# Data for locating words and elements
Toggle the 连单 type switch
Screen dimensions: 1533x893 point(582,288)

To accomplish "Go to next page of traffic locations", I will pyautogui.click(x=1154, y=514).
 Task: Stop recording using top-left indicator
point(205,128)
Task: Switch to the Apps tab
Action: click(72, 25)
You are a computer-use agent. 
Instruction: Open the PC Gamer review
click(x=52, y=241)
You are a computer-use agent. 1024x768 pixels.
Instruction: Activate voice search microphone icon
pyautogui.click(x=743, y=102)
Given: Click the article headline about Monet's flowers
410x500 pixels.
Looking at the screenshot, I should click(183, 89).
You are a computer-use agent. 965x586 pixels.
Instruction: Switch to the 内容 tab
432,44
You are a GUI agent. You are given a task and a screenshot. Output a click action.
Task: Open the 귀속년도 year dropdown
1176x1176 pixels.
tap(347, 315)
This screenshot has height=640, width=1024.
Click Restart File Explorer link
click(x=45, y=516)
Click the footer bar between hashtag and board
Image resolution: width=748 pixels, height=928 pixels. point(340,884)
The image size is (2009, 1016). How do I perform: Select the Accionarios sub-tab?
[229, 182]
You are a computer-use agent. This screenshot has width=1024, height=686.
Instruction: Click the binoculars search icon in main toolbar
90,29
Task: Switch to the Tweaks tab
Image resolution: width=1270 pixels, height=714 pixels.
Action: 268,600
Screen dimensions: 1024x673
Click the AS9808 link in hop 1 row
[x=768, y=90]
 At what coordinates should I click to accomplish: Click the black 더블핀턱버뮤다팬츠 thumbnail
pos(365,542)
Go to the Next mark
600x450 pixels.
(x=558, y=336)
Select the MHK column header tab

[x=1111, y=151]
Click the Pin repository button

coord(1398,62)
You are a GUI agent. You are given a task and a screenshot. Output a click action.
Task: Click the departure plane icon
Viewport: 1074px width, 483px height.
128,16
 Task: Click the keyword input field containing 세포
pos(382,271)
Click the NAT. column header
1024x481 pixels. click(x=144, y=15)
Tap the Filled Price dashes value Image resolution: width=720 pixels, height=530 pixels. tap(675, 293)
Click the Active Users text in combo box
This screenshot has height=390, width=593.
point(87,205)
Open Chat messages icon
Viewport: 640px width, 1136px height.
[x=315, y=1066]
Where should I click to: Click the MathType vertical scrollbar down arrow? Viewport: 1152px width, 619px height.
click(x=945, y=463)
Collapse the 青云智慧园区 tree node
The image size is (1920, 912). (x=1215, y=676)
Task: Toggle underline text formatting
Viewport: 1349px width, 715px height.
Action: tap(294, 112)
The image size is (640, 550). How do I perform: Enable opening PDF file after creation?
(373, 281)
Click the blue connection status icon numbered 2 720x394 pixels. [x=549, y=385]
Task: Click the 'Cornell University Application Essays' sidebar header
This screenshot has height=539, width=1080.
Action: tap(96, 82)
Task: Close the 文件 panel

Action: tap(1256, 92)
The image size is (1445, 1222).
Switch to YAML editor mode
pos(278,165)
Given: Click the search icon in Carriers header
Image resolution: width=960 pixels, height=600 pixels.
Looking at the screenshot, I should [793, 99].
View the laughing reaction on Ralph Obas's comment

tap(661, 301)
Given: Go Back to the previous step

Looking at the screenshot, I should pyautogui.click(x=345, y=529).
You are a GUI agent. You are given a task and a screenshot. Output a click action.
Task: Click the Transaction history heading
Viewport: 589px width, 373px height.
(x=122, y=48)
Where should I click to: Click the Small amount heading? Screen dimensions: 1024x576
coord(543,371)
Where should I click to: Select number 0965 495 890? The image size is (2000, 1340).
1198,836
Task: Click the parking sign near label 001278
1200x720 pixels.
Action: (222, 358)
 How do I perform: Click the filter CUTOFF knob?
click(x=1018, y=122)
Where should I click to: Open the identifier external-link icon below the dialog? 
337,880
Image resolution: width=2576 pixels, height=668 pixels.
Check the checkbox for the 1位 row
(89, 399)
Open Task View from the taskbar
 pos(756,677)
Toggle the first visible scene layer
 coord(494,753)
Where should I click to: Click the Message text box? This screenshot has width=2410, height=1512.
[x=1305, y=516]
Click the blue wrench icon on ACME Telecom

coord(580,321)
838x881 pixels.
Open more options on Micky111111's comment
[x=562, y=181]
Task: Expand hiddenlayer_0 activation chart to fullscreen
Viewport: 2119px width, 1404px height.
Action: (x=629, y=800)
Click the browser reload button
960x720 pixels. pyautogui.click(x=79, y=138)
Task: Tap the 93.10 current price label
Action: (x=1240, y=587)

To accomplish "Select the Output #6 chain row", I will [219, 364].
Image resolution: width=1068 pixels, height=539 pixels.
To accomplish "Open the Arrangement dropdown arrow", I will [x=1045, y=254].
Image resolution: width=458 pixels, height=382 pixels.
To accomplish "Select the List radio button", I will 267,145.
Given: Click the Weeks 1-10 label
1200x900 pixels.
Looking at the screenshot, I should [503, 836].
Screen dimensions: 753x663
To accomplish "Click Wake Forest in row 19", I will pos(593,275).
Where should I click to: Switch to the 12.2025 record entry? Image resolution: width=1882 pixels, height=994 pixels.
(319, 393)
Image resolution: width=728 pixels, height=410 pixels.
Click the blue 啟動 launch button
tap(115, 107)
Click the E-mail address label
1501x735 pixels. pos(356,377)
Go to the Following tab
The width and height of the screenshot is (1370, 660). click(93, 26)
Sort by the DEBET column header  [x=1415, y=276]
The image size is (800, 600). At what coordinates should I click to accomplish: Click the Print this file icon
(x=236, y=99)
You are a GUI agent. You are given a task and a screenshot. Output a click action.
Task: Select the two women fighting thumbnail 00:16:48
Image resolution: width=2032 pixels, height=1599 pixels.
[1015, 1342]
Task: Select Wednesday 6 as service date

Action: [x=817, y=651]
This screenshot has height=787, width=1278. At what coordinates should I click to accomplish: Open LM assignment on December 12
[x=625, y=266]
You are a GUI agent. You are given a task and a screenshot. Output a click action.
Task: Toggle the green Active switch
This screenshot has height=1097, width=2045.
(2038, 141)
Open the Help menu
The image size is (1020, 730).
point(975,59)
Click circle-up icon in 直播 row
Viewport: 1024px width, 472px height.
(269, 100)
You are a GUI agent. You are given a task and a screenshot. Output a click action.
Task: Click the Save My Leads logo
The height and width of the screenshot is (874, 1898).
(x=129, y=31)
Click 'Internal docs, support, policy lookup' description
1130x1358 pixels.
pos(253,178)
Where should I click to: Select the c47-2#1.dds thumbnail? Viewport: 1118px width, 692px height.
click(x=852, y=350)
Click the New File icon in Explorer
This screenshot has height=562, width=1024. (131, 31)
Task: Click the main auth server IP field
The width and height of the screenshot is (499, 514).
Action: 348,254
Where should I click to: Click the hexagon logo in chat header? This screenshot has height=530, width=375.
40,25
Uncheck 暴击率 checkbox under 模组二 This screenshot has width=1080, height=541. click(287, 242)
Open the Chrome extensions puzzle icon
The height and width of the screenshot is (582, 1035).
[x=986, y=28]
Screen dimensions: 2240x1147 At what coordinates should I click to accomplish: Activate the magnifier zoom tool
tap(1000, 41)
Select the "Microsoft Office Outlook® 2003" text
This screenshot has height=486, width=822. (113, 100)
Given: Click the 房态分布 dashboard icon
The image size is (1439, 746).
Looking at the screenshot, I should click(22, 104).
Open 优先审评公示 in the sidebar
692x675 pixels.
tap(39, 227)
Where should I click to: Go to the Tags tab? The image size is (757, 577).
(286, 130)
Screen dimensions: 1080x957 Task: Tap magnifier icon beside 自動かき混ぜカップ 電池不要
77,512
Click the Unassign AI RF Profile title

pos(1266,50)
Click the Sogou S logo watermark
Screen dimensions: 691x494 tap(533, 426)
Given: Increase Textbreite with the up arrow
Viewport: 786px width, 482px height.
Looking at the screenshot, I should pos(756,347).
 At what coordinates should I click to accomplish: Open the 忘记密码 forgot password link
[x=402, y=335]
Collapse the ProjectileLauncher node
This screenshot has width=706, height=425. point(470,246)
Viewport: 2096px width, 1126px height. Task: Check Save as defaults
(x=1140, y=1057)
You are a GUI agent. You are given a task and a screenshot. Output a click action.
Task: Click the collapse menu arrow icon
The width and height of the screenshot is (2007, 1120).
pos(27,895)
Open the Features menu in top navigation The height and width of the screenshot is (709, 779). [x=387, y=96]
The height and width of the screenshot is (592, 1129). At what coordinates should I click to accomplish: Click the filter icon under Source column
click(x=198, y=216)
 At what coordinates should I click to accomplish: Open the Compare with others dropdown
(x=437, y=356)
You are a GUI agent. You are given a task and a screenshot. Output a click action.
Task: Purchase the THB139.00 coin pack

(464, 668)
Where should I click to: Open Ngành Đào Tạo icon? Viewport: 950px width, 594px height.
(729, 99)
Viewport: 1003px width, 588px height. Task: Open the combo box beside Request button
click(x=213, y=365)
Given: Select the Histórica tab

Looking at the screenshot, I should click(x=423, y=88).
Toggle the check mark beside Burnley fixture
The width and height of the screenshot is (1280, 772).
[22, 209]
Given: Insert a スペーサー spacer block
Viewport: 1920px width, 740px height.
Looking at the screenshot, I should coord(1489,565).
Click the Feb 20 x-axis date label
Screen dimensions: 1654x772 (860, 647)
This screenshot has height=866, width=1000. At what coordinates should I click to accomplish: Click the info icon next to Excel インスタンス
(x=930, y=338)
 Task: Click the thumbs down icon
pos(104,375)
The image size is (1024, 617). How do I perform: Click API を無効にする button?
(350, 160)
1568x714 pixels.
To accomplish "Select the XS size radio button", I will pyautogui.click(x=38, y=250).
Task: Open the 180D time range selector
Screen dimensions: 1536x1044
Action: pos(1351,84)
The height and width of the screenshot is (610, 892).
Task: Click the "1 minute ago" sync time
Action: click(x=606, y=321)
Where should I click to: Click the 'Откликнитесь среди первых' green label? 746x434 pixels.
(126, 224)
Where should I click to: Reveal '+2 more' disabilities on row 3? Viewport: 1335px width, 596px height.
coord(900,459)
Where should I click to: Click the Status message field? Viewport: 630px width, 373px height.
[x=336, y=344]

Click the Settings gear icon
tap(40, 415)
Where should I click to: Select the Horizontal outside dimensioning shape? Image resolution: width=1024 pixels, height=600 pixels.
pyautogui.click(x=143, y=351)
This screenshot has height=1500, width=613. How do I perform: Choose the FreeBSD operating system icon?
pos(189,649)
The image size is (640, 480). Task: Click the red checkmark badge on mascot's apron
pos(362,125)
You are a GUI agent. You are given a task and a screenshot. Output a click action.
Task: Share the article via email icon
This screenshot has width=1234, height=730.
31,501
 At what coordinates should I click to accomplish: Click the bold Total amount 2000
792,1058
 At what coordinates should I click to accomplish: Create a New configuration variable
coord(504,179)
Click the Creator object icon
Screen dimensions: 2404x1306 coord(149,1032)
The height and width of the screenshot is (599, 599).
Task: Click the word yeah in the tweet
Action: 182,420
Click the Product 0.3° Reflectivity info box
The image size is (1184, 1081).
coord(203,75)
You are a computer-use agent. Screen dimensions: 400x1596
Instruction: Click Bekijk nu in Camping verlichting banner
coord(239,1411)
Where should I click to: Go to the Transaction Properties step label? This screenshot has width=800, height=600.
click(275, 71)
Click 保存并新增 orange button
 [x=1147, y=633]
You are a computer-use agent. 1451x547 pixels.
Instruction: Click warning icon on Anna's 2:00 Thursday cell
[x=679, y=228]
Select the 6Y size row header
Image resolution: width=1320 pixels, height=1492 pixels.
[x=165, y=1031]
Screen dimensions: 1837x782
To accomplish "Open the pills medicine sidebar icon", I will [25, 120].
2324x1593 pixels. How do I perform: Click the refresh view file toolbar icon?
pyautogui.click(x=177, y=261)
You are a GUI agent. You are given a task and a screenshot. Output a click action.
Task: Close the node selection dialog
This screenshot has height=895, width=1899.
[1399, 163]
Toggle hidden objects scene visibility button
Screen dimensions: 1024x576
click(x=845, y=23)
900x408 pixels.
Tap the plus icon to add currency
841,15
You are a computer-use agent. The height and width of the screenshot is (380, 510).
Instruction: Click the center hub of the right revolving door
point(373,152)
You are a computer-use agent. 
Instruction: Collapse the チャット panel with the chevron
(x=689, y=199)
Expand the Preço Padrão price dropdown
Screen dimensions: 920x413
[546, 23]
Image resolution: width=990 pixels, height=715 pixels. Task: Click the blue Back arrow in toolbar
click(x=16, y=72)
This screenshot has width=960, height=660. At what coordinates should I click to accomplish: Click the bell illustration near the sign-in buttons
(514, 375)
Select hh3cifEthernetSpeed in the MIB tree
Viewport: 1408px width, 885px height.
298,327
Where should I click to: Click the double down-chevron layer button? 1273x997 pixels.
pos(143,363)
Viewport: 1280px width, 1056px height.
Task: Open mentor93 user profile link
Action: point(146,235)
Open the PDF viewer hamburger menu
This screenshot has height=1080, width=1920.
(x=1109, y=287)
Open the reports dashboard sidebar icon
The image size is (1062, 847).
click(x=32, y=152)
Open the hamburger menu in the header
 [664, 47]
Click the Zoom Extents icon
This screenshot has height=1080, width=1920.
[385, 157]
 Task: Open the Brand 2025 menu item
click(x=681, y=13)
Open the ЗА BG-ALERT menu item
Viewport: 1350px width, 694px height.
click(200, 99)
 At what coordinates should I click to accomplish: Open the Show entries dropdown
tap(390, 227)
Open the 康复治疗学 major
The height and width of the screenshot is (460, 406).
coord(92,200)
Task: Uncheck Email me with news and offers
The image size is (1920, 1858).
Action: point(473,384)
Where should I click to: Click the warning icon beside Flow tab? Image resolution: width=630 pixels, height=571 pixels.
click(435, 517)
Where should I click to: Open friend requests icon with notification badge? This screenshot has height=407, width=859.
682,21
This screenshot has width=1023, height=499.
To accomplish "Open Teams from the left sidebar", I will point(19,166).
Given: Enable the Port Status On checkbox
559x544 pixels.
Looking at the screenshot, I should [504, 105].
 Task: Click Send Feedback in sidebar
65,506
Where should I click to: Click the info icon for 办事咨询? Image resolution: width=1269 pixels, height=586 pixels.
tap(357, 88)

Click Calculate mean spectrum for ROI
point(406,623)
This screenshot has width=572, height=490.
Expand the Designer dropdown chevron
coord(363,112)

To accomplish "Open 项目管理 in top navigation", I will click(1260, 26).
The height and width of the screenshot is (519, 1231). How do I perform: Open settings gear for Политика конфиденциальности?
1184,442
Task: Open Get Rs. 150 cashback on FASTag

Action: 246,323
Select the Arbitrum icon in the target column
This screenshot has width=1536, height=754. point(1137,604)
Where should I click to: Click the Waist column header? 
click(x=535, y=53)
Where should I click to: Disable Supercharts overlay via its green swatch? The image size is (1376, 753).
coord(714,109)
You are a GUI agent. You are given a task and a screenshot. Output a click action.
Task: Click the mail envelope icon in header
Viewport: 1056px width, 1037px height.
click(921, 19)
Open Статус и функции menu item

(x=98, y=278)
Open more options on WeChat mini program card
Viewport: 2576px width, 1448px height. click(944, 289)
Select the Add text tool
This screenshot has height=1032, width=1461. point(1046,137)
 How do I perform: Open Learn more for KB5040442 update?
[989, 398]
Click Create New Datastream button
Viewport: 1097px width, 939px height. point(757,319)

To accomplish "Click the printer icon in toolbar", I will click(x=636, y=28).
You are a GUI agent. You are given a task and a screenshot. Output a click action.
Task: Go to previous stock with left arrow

# INSTRUCTIONS FOR THE TASK
Copy out the data word for word, from the line with "Toggle the first visible scene layer" up to and including the line with "(x=236, y=99)".

# RESULT BELOW
Toggle the first visible scene layer
 coord(494,753)
Where should I click to: Click the Message text box? This screenshot has width=2410, height=1512.
[x=1305, y=516]
Click the blue wrench icon on ACME Telecom

coord(580,321)
838x881 pixels.
Open more options on Micky111111's comment
[x=562, y=181]
Task: Expand hiddenlayer_0 activation chart to fullscreen
Viewport: 2119px width, 1404px height.
Action: (x=629, y=800)
Click the browser reload button
960x720 pixels. pyautogui.click(x=79, y=138)
Task: Tap the 93.10 current price label
Action: (x=1240, y=587)

To accomplish "Select the Output #6 chain row", I will [219, 364].
Image resolution: width=1068 pixels, height=539 pixels.
To accomplish "Open the Arrangement dropdown arrow", I will [x=1045, y=254].
Image resolution: width=458 pixels, height=382 pixels.
To accomplish "Select the List radio button", I will 267,145.
Given: Click the Weeks 1-10 label
1200x900 pixels.
Looking at the screenshot, I should [503, 836].
Screen dimensions: 753x663
To accomplish "Click Wake Forest in row 19", I will pos(593,275).
Where should I click to: Switch to the 12.2025 record entry? Image resolution: width=1882 pixels, height=994 pixels.
(319, 393)
Image resolution: width=728 pixels, height=410 pixels.
Click the blue 啟動 launch button
tap(115, 107)
Click the E-mail address label
1501x735 pixels. pos(356,377)
Go to the Following tab
The width and height of the screenshot is (1370, 660). click(93, 26)
Sort by the DEBET column header  [x=1415, y=276]
The image size is (800, 600). At what coordinates should I click to accomplish: Click the Print this file icon
(x=236, y=99)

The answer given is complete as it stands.